Il sindaco di Roma Roberto Gualtieri ha presentato il 18 settembre i risultati definitivi della fase partecipativa del Biciplan capitolino durante la Settimana europea della mobilità. L'evento, svolto insieme all'assessore Eugenio Patanè ed ai vertici della mobilità cittadina, segna il punto di svolta per la pianificazione delle infrastrutture ciclabili della Città Eterna. Il progetto punta a ridefinire gli spostamenti urbani integrando velocemente la rete su ferro con nuovi percorsi protetti dedicati alle micro-comunità ed ai pendolari. L'obiettivo centrale risiede nella riduzione dell'incidentalità stradale e nella valorizzazione della mobilità attiva, allineando Roma ai grandi modelli metropolitani europei attraverso interventi strutturali diffusi in tutti i municipi.
L'approvazione del documento recepisce centinaia di osservazioni avanzate da associazioni, comitati di quartiere e cittadini, definendo un tracciato prioritario di corsie riservate e velostazioni di scambio presso i principali nodi ferroviari.

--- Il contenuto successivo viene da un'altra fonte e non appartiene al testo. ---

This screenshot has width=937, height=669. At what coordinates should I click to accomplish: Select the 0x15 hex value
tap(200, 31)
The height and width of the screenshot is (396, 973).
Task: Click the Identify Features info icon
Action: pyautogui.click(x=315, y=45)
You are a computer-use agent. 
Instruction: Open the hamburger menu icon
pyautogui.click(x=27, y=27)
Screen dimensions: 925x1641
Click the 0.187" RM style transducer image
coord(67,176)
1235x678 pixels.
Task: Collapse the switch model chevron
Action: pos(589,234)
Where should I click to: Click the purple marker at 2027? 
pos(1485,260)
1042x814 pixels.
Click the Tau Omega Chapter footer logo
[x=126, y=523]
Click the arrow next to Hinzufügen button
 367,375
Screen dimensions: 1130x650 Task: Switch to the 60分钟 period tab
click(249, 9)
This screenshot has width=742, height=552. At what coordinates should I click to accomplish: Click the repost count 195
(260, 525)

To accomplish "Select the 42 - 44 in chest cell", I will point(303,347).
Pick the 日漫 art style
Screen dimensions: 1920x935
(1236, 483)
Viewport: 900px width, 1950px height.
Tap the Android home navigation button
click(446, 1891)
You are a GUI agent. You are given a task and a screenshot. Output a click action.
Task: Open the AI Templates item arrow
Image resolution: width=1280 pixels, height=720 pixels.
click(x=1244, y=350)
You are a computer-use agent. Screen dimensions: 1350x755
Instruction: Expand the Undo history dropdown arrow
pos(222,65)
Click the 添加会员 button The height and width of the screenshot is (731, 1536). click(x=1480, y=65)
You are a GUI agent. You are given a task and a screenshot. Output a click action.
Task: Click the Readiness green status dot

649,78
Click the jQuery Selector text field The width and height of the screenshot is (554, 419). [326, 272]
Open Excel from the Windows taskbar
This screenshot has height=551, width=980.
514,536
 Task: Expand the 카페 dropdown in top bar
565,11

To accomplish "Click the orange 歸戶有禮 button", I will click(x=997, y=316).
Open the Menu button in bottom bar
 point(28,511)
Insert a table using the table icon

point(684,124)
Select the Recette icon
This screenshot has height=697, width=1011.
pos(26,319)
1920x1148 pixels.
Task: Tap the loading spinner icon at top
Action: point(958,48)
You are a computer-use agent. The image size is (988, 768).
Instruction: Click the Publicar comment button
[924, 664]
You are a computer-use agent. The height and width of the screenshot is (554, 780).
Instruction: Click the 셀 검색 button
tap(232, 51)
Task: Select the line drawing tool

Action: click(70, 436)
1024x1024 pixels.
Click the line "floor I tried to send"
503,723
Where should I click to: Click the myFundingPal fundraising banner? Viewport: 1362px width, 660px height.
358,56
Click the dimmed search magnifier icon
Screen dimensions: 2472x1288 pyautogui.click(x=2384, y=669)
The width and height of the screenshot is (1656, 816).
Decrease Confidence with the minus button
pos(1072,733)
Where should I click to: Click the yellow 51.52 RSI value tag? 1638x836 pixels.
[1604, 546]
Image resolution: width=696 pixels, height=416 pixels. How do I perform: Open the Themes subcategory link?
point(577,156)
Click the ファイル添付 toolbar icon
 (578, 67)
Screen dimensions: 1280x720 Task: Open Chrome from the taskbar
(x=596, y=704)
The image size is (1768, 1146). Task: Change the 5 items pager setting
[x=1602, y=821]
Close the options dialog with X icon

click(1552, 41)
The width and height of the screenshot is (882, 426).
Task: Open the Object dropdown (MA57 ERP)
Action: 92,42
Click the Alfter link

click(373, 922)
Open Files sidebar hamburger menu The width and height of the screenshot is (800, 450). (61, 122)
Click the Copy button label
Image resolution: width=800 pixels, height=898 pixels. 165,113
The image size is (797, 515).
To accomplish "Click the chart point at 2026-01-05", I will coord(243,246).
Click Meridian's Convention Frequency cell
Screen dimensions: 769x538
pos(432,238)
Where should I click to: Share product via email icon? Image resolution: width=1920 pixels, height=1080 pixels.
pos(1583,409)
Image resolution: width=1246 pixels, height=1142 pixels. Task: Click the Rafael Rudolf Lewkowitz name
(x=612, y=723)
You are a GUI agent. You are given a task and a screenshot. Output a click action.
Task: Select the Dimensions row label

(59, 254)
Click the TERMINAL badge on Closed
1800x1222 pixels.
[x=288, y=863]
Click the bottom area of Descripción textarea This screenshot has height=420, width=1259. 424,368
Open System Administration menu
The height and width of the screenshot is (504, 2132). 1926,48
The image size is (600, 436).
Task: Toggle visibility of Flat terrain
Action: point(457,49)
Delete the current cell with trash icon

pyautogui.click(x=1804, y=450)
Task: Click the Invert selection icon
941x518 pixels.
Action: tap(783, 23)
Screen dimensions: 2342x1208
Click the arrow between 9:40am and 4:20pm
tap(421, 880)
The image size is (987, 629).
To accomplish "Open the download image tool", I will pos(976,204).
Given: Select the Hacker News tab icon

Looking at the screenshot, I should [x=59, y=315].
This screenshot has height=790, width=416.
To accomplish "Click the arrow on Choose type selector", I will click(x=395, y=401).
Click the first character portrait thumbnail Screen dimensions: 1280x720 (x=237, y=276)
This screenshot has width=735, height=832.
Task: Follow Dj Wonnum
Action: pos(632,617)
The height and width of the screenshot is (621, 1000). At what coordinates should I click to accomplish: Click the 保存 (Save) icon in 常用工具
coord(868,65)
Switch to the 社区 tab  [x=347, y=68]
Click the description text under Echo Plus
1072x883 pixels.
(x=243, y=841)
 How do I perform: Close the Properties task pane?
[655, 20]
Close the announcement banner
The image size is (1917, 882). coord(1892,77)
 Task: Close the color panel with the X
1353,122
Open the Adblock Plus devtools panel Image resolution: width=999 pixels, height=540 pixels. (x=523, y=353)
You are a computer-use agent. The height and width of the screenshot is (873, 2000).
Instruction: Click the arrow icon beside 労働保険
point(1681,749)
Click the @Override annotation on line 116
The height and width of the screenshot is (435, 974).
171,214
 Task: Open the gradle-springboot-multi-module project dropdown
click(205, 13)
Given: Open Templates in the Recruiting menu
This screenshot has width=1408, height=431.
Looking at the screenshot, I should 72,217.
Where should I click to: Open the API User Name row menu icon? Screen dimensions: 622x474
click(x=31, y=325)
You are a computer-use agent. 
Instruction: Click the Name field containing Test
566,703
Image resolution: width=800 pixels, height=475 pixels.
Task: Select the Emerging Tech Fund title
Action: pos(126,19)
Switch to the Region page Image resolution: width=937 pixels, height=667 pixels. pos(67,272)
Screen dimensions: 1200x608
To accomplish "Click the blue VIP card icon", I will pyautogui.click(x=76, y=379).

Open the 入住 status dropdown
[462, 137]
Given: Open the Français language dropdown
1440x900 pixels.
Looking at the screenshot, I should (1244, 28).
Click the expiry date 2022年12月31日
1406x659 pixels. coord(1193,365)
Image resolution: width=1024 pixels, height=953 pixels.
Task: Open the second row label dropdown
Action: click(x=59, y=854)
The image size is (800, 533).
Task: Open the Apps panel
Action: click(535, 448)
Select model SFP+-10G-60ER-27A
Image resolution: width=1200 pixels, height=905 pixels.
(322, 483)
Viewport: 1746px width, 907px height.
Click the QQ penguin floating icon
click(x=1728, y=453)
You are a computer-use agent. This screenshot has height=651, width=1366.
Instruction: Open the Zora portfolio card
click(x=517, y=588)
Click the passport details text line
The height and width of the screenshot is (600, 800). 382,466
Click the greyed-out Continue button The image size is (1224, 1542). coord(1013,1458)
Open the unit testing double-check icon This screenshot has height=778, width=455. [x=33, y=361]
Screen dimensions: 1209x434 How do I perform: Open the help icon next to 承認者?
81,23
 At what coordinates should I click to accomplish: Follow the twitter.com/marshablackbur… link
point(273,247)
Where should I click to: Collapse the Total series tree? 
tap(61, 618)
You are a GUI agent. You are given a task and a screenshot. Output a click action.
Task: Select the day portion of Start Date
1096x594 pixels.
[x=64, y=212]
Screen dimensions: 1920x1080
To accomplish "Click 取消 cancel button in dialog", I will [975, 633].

La visione integrata promossa dall'amministrazione capitolina mira a disincentivare l'utilizzo del mezzo privato a motore, migliorando contestualmente la qualità dell'aria e la vivibilità degli spazi pubblici. La convergenza con i finanziamenti del Pnrr (Piano nazionale ripresa e resilienza) ed i fondi del Giubileo garantisce le coperture finanziarie necessarie per completare i dorsali strategici ed i collegamenti universitari entro i tempi stabiliti dai programmi comunitari.
La nuova rete ciclopedonale non rappresenta soltanto un'opera infrastrutturale, ma costituisce la spina dorsale di una trasformazione culturale profonda centrata sulla sicurezza dei pedoni e dei ciclisti. L'intermodalità spinta tra biciclette, trasporto pubblico locale e mobilità condivisa consentirà di ricucire le periferie al centro storico, riducendo drasticamente i tempi di percorrenza negli spostamenti quotidiani. Il percorso partecipativo appena concluso dimostra una crescente domanda di mobilità dolce a cui le istituzioni rispondono con una programmazione organica, solida e proiettata verso la completa decarbonizzazione dei trasporti della capitale.